ASSIGNED TASK — Work out the count of lines in the material where the string "CRLF" shows up, and reply with it alone.

------ PROVIDED DATA

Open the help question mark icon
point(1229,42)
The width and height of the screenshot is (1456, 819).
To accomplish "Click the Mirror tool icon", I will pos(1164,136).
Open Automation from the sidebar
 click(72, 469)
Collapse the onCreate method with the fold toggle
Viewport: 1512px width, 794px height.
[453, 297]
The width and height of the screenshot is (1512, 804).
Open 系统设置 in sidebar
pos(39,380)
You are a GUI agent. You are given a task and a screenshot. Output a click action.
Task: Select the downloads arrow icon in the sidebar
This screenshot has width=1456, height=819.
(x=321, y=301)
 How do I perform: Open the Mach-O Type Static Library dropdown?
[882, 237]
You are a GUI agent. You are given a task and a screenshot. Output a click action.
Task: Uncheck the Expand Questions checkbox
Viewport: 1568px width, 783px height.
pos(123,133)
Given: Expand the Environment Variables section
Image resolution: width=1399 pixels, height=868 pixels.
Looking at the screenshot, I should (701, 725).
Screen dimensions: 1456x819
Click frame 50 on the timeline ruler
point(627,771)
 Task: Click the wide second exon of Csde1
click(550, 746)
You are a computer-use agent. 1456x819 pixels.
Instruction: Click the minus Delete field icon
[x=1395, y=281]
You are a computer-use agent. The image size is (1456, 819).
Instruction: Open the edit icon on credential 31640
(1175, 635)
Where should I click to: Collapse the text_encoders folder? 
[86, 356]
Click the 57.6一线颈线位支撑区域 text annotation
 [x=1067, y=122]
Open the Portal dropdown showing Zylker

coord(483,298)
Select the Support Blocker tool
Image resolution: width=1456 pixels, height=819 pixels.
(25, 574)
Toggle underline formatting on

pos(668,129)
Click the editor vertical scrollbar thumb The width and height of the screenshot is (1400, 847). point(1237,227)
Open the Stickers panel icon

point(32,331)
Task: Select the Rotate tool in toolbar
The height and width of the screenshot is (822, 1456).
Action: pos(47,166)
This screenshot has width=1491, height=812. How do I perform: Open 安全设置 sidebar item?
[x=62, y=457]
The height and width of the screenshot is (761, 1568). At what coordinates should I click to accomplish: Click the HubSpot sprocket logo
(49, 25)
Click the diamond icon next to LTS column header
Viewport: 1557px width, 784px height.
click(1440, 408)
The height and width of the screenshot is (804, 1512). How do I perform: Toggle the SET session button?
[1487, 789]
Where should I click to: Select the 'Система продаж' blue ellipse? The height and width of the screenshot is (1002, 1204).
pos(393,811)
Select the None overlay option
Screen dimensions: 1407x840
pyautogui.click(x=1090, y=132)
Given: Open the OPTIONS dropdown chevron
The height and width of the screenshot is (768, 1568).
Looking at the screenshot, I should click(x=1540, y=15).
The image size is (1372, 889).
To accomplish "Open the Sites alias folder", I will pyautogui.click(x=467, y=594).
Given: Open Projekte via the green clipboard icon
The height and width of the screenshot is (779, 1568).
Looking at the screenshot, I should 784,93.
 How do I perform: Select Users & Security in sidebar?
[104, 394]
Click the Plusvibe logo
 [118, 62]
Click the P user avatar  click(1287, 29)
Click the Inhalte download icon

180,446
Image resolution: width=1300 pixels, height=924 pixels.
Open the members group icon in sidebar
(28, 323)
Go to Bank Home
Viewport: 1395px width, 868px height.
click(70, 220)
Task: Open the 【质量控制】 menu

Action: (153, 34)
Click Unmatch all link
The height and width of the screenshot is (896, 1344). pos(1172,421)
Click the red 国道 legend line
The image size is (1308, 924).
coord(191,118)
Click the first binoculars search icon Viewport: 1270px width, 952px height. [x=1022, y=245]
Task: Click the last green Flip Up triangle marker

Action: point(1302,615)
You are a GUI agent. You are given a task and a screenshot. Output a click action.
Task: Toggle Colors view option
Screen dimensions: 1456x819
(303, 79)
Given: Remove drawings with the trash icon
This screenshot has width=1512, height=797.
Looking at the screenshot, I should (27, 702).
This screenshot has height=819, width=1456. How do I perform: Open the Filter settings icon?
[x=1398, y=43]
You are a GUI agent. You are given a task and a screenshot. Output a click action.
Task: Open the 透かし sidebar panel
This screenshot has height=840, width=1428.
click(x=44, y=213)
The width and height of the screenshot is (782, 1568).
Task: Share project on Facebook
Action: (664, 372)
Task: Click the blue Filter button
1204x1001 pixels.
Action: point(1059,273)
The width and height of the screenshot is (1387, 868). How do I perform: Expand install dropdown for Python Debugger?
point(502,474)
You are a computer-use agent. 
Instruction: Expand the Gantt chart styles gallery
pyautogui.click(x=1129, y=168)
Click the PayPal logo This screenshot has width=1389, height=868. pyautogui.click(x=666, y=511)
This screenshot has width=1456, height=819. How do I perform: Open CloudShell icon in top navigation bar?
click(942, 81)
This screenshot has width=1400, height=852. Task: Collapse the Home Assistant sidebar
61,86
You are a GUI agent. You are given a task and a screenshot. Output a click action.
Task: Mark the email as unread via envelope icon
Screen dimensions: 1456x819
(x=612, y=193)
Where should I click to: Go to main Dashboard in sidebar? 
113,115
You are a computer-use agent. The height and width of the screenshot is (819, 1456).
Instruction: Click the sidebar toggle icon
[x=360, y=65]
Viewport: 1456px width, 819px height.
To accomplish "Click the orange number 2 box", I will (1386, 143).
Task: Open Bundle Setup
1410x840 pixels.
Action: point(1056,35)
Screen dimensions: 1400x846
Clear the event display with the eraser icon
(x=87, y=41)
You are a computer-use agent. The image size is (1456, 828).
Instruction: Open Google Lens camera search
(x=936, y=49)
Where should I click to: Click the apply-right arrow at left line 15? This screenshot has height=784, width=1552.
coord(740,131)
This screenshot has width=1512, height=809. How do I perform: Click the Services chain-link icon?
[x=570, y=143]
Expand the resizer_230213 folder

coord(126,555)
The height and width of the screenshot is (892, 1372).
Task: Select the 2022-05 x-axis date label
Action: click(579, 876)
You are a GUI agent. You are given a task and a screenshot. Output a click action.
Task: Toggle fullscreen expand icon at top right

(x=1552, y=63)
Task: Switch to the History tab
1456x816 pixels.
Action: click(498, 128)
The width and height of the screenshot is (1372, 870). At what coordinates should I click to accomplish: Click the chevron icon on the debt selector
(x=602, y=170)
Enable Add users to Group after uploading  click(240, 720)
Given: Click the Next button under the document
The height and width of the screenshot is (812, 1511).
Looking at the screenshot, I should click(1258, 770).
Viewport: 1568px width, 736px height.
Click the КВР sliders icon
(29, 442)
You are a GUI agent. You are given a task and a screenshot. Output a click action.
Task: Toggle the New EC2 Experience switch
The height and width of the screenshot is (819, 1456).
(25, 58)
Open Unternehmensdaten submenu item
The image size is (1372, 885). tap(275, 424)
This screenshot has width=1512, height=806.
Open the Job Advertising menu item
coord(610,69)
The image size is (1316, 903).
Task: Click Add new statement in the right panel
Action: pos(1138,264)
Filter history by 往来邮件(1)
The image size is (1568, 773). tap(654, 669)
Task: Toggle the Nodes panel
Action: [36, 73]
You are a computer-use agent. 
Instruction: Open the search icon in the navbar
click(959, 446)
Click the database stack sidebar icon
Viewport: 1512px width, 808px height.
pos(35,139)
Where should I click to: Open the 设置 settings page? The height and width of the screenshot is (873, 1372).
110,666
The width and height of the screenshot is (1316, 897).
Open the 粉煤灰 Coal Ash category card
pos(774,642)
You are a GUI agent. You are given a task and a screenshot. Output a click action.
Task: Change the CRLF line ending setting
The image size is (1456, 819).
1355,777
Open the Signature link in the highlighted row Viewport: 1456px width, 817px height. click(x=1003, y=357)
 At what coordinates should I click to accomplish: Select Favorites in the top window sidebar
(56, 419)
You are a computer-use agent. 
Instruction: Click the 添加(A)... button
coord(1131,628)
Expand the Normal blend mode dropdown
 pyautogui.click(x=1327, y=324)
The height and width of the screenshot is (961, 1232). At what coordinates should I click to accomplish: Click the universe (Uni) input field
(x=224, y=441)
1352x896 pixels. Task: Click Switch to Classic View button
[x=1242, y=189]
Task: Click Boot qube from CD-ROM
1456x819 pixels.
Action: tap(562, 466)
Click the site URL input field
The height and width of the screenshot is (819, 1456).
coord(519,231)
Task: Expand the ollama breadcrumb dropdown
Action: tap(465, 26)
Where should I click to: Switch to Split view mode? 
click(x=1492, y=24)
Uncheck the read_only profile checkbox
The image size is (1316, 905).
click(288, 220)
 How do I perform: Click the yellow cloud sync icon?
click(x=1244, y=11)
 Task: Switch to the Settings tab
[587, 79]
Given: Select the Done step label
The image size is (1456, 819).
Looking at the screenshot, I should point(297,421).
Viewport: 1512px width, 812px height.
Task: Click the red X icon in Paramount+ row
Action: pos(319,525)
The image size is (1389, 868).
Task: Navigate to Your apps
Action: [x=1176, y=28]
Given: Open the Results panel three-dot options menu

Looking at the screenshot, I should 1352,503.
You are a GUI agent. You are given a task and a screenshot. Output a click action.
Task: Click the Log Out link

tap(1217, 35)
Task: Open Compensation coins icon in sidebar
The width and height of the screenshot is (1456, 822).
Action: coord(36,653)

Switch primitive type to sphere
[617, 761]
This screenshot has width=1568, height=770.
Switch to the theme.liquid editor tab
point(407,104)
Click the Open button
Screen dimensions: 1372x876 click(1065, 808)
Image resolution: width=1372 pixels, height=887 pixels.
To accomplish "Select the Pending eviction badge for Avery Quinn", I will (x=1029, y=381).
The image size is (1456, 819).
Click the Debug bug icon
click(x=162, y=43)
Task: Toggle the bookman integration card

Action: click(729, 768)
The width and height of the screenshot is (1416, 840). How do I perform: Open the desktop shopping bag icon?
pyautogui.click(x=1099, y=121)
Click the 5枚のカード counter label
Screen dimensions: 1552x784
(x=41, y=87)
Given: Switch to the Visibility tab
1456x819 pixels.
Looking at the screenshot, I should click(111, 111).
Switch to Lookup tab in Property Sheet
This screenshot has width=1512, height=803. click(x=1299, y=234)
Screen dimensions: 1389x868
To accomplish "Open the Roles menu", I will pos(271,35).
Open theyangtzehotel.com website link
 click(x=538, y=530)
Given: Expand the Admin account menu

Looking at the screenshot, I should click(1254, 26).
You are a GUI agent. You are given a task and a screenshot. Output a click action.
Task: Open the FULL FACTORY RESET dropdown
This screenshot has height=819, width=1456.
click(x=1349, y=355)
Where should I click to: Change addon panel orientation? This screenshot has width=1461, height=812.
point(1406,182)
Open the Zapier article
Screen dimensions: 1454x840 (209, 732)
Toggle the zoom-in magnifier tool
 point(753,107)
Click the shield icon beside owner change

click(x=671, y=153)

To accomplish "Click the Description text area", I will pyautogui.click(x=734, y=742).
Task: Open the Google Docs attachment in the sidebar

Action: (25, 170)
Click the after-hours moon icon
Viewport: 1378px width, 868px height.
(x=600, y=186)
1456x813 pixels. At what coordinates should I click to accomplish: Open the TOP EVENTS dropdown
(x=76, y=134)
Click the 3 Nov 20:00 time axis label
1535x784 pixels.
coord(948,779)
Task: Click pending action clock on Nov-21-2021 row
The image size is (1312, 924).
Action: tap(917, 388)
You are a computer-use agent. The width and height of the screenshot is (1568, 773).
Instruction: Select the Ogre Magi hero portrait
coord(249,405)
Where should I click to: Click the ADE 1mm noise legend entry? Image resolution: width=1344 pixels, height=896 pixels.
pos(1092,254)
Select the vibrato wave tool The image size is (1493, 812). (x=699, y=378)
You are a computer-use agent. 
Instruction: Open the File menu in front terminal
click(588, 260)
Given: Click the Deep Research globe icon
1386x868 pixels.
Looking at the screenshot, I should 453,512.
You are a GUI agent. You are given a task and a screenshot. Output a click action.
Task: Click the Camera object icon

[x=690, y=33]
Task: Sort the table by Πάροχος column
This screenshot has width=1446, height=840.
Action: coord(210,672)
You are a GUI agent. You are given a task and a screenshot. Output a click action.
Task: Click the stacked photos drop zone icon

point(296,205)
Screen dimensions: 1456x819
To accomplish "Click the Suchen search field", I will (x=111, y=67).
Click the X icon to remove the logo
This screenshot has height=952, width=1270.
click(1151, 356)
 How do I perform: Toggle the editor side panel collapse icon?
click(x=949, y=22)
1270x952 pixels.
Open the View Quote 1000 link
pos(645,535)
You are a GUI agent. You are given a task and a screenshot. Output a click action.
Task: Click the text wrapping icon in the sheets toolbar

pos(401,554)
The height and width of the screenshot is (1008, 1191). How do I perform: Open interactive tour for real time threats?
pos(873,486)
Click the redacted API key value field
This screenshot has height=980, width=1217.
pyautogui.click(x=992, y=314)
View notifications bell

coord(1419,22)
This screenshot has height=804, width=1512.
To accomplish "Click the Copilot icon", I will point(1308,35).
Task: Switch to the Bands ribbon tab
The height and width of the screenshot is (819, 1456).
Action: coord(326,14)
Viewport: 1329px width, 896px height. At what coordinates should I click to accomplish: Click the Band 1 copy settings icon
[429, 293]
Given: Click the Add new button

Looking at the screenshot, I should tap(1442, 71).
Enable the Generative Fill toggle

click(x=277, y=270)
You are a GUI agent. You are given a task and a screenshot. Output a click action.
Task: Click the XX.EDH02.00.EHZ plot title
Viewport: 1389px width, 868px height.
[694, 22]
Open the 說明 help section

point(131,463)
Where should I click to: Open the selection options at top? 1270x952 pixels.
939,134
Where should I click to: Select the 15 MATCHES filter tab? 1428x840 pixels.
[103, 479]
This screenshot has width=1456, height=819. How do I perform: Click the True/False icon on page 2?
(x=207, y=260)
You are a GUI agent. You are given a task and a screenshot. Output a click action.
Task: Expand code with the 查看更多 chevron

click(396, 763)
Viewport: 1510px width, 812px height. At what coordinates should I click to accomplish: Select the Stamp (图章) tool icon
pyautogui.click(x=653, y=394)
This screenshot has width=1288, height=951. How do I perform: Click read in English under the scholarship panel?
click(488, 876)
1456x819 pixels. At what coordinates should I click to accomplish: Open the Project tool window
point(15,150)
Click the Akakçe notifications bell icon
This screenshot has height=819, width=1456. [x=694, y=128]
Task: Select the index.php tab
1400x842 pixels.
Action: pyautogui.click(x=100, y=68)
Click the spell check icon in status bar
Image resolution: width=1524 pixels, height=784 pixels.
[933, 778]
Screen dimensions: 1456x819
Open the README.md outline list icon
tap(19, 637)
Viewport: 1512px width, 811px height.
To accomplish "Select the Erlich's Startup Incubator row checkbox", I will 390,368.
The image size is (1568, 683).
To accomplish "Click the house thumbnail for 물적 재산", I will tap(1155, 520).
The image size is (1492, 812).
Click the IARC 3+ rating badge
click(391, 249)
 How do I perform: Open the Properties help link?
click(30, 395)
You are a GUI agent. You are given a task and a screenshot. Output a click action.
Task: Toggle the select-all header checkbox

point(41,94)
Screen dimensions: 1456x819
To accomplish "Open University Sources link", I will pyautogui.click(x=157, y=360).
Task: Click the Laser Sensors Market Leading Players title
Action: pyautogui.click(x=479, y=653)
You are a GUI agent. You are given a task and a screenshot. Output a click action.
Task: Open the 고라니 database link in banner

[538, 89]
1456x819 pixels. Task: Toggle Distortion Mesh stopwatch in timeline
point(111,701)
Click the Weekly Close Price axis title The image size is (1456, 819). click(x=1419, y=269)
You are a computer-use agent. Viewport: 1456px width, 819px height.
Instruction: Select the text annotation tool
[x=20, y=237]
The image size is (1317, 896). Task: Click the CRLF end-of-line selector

------------

COMPLETED TASK — 2